» TASK PROMPT
The whole set of entries is to be restated word for word.

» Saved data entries
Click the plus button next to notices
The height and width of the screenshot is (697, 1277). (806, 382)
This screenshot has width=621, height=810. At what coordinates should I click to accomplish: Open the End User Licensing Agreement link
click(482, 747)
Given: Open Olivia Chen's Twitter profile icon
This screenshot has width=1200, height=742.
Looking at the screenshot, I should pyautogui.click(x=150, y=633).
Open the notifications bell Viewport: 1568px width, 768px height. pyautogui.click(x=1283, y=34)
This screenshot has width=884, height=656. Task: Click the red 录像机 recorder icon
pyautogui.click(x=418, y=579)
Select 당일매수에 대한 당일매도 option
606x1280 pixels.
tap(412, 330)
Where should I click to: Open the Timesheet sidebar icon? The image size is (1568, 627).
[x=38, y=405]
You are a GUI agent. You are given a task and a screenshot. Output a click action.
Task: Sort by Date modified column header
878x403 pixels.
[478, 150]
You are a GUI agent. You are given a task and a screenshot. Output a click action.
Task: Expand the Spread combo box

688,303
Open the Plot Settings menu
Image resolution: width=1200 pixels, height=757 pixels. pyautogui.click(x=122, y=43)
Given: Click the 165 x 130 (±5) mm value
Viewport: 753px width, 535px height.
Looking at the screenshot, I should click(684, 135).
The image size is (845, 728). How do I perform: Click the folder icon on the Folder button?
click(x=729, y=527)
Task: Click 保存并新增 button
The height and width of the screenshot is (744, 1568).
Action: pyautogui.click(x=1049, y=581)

» TASK RESULT
Click the plus button next to notices
The height and width of the screenshot is (697, 1277). (806, 382)
This screenshot has width=621, height=810. At what coordinates should I click to accomplish: Open the End User Licensing Agreement link
click(482, 747)
Given: Open Olivia Chen's Twitter profile icon
This screenshot has width=1200, height=742.
Looking at the screenshot, I should pyautogui.click(x=150, y=633).
Open the notifications bell Viewport: 1568px width, 768px height. pyautogui.click(x=1283, y=34)
This screenshot has width=884, height=656. Task: Click the red 录像机 recorder icon
pyautogui.click(x=418, y=579)
Select 당일매수에 대한 당일매도 option
606x1280 pixels.
tap(412, 330)
Where should I click to: Open the Timesheet sidebar icon? The image size is (1568, 627).
[x=38, y=405]
You are a GUI agent. You are given a task and a screenshot. Output a click action.
Task: Sort by Date modified column header
878x403 pixels.
[478, 150]
You are a GUI agent. You are given a task and a screenshot. Output a click action.
Task: Expand the Spread combo box

688,303
Open the Plot Settings menu
Image resolution: width=1200 pixels, height=757 pixels. pyautogui.click(x=122, y=43)
Given: Click the 165 x 130 (±5) mm value
Viewport: 753px width, 535px height.
Looking at the screenshot, I should click(684, 135).
The image size is (845, 728). How do I perform: Click the folder icon on the Folder button?
click(x=729, y=527)
Task: Click 保存并新增 button
The height and width of the screenshot is (744, 1568).
Action: pyautogui.click(x=1049, y=581)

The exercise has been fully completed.